Macedonian govt calls prior foreign investment push 'a show'

Macedonia's left-wing government accused the country's previous administration Wednesday of secretly squandering more than 150 million euros ($178 million) on attracting foreign investors to special economic zones.

The ambitious program launched by the then-conservative government in 2007 led to the World Bank ranking Macedonia 10th in the world for ease of doing business. It also helped cut unemployment from 37 percent in 2005 to less than 23 percent.

Together with tax and customs exemptions offered to investors, the cost to Macedonian taxpayers has reached 225 million euros ($268 million) since 2007, government spokesman Mile Boshnjakovski said.

It was "an economic show policy, not a growth policy," Boshnjakovski said, adding that the current government — in office since May — would fully respect existing deals with investors.

Boshnjakovski told journalists that former Prime Minister Nikola Gruevski's administration approved all investment deals "in a closed circle, negotiated by ministers, advisers and mediators, without criteria and all data were classified."

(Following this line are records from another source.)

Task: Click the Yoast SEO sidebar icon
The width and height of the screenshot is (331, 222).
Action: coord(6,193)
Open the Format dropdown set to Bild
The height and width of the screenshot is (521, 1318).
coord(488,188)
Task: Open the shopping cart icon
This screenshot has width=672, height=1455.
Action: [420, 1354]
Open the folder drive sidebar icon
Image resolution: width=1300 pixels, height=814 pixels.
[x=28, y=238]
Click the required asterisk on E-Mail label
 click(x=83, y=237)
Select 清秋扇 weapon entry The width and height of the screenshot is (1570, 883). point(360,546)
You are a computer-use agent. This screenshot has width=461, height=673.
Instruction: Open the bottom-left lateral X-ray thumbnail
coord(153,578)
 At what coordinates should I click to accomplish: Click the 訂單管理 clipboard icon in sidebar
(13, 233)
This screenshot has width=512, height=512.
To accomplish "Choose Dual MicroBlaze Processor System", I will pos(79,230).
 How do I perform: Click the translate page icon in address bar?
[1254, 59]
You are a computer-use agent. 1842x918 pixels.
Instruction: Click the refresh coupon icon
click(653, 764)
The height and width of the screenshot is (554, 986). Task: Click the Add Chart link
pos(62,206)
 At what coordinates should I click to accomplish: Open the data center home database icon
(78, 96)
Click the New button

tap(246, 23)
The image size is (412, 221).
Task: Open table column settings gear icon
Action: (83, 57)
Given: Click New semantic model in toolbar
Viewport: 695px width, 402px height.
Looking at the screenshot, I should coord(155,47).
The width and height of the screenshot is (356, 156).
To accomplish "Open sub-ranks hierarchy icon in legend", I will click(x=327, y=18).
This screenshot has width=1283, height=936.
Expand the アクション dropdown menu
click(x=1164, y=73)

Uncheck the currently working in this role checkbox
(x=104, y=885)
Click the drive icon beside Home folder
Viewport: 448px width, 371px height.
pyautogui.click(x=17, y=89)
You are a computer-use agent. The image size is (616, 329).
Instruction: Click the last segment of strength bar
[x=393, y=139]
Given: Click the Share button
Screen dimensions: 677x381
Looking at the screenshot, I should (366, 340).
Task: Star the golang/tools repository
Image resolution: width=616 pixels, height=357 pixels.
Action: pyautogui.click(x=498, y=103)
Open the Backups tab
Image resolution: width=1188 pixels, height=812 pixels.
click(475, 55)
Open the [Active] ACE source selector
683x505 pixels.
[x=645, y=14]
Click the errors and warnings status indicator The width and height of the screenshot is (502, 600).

The VMRO-DPMNE party that governed Macedonia for a decade rejected the current government's criticism. It said only 50 million euros in state subsidies was provided to all foreign companies in Macedonia over the past 10 years, half of which was to spur investments in the special zones.

Macedonia currently has eight functioning economic zones.

The government plans to publish a new strategy for investment on Thursday that will focus on creating equal opportunities for domestic and foreign investors, Boshnjakovski told the Associated Press.

Direct foreign investments in Macedonia in 2015 and 2016 reached nearly 200 million euros ($238 million.)